→ **Selected excerpt**
Now, I am typically not a big fan of spoken word interludes, or musical stories (on record), so I was surprised to discover just how fun this album is.  The dialogue and scenes feel natural, not at all stilted, and the moral -- Kid Conquers Shyness -- is delivered subtly, almost as an afterthought, and with a sense of how things will be different but not totally so.  (Turns out, Denyes is still pretty shy.)  I think the music also benefits from the structure which breaks up the tracks (dialogue is played between each song) and gives Denyes an anchor from which he can write songs in different styles and on different topics.  I've sometimes wished for more variety in the sound of a Hullabaloo album, and this album provides that.  And the final song (save for the reprise), "Like a Bird Must Feel," is genuinely moving in the context of the album.

The 41-minute album is most appropriate for kids ages 5 through 9 (a slightly older age group than many of the band's albums).  You can hear clips of certain songs here.

In an interview with the site, Denyes noted that he'd previously written and performed 2 one-man musical plays.  Based on the results in the kids' arena with Shy Kid Blues, I think he should  start planning kindie play #2.  It's my favorite Hullabaloo record.  Definitely recommended.

Review: No School Today - Danny Weinkauf


Kids music is not exactly short on shimmery, shiny pop with a hint of crunch.

But good shimmery, shiny pop for kids and families, that's a little more rare.

Lucky for familial connoisseurs of said music, Danny Weinkauf is pretty good at it, and his debut family music album No School Today has a handful of excellent, singable power-pop songs for the very young.

→ **Entries**
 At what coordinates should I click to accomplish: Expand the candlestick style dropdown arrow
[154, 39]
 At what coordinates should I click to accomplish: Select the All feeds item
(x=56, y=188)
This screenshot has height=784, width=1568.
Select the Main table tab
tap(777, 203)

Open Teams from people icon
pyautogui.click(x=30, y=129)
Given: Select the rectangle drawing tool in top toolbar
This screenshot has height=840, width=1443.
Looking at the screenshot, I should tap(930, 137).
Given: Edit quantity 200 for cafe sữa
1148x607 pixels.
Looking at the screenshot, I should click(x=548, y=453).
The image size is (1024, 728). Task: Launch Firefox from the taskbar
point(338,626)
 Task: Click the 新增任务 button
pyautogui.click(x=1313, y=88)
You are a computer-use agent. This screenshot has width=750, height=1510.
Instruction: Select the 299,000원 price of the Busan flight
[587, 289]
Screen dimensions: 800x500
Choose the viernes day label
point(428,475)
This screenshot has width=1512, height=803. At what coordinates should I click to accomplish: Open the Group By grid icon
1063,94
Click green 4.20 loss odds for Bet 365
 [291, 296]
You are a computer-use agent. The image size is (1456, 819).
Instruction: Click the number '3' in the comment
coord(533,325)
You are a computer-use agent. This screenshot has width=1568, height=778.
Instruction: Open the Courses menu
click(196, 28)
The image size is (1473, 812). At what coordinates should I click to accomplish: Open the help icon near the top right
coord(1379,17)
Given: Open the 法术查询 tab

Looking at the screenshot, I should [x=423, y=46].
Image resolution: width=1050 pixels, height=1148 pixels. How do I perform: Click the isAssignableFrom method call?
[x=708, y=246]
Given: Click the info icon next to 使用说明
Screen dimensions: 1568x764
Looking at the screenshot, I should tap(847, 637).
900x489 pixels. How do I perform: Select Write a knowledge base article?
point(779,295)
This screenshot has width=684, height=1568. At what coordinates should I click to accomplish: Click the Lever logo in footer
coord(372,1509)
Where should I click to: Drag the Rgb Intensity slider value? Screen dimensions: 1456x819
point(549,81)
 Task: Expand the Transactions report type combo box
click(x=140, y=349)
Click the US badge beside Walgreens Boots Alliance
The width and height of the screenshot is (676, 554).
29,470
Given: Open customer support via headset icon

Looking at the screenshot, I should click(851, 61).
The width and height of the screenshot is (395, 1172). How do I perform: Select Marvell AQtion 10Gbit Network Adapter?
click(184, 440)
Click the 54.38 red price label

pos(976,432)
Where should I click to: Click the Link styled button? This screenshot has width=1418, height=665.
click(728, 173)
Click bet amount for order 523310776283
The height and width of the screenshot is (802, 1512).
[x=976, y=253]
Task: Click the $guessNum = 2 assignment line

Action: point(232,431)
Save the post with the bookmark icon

→ **Requests**
A) Answer these from the album reviews, one line each:
(i) How long is the album that is most appropriate for kids ages 5 through 9?
(ii) How many one-man musical plays had Denyes previously written and performed?
(iii) What is the title of Danny Weinkauf's debut family music album?
B) Set down the passage of the album reviews word for word, starting at "In an interview" and ending at "record.  Definitely recommended.".

→ **Responses by task**
A)
(i) 41 minutes
(ii) 2
(iii) No School Today

B)
In an interview with the site, Denyes noted that he'd previously written and performed 2 one-man musical plays.  Based on the results in the kids' arena with Shy Kid Blues, I think he should  start planning kindie play #2.  It's my favorite Hullabaloo record.  Definitely recommended.